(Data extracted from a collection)

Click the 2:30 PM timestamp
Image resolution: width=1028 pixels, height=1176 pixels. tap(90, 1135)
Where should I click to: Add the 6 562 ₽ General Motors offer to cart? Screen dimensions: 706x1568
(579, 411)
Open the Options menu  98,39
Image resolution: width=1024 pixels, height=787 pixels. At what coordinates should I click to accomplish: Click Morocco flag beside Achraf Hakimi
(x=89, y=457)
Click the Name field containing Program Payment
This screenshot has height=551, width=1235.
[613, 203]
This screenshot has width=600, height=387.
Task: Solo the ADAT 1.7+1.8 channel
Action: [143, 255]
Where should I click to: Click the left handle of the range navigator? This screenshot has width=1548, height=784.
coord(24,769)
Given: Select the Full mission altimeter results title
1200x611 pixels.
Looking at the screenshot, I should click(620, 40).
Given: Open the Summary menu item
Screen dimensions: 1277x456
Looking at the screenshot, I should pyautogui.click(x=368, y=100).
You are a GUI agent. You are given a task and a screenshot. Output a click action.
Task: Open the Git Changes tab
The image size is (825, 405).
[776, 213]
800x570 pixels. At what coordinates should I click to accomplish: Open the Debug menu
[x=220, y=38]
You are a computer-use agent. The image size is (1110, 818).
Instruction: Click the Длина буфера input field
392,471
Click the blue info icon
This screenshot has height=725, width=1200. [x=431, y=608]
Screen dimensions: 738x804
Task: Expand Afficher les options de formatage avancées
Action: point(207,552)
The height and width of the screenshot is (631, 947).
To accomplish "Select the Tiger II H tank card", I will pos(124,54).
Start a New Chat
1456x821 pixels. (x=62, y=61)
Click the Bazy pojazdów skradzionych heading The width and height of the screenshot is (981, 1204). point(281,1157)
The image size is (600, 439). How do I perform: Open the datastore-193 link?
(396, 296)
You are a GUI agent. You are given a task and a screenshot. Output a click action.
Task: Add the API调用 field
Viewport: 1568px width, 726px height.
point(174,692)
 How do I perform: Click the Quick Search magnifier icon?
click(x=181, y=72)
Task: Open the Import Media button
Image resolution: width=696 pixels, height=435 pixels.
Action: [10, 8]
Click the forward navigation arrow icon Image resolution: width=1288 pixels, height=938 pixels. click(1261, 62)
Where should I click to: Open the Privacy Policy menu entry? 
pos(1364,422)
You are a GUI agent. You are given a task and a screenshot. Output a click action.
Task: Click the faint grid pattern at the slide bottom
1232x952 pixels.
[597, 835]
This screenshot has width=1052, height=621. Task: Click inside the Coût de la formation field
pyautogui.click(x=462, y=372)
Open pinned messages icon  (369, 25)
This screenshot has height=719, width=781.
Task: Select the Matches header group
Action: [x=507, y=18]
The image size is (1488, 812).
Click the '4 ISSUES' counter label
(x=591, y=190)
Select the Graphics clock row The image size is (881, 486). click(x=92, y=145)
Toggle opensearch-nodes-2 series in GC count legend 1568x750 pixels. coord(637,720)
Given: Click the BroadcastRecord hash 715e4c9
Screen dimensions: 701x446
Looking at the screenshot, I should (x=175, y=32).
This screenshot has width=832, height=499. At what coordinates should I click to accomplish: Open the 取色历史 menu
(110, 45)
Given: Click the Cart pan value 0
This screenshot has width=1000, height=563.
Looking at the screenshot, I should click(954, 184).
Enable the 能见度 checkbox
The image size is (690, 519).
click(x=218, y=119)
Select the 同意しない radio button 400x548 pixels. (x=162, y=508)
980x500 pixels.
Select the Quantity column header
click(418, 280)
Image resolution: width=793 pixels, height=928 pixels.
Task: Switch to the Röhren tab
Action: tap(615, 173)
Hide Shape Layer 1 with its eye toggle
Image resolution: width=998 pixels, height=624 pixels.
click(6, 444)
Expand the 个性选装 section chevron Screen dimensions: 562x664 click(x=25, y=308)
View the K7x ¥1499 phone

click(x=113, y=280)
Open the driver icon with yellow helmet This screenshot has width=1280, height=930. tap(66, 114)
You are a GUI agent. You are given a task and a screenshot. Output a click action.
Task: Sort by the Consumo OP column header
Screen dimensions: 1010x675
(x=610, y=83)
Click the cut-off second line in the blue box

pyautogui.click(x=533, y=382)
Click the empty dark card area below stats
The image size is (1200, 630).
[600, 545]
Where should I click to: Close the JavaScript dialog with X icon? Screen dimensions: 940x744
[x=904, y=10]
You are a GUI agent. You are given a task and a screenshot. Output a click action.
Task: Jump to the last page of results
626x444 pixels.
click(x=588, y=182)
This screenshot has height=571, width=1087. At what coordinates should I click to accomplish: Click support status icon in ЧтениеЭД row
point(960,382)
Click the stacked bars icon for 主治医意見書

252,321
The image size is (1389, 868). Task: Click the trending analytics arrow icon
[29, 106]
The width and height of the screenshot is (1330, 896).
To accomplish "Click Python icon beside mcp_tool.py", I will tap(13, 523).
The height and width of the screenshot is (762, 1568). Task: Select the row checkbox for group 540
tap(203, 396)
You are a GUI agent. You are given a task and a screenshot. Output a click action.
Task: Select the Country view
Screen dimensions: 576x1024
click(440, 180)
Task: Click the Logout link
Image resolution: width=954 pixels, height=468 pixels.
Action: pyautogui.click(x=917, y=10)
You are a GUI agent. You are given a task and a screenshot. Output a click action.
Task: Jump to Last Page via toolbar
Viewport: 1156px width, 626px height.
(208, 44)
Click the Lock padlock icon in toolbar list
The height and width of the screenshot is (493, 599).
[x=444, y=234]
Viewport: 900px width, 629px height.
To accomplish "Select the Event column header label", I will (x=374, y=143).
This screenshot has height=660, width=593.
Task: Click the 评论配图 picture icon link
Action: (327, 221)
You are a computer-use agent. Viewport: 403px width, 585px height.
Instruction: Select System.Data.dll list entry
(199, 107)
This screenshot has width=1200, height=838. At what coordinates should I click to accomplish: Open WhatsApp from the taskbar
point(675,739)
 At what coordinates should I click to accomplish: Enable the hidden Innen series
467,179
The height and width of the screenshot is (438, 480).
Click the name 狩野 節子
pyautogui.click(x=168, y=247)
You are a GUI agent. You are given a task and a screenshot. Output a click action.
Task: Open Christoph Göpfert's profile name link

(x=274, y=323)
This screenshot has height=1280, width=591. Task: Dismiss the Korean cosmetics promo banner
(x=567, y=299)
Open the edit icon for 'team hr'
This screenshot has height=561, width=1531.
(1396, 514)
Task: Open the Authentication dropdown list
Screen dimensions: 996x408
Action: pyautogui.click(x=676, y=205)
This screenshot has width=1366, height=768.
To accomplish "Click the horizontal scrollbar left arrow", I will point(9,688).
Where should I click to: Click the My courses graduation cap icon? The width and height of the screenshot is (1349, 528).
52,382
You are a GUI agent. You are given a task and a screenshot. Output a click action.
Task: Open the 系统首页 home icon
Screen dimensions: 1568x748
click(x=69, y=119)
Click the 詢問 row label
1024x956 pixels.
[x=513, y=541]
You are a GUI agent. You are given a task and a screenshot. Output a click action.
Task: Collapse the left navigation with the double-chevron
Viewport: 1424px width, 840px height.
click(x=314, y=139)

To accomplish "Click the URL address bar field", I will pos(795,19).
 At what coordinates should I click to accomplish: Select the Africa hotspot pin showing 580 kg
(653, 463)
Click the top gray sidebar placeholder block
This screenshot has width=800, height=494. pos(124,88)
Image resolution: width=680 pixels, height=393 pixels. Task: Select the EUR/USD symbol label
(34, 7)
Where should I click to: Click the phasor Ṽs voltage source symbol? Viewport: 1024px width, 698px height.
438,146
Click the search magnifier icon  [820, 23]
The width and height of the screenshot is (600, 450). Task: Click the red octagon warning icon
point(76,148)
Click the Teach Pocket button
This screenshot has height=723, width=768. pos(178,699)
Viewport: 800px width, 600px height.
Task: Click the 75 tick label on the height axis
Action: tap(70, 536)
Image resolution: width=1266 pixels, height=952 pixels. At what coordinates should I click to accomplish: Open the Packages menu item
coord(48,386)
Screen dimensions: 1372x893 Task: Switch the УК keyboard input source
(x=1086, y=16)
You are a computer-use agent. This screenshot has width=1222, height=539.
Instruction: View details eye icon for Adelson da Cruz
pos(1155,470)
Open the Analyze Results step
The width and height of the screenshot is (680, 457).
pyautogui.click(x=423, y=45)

## Work instructions
Please reproduce, exactly as they appear above, the lines from the line containing "Hide Shape Layer 1 with its eye toggle" up to and including the line containing "Open the driver".

## Task output
Hide Shape Layer 1 with its eye toggle
Image resolution: width=998 pixels, height=624 pixels.
click(6, 444)
Expand the 个性选装 section chevron Screen dimensions: 562x664 click(x=25, y=308)
View the K7x ¥1499 phone

click(x=113, y=280)
Open the driver icon with yellow helmet This screenshot has width=1280, height=930. tap(66, 114)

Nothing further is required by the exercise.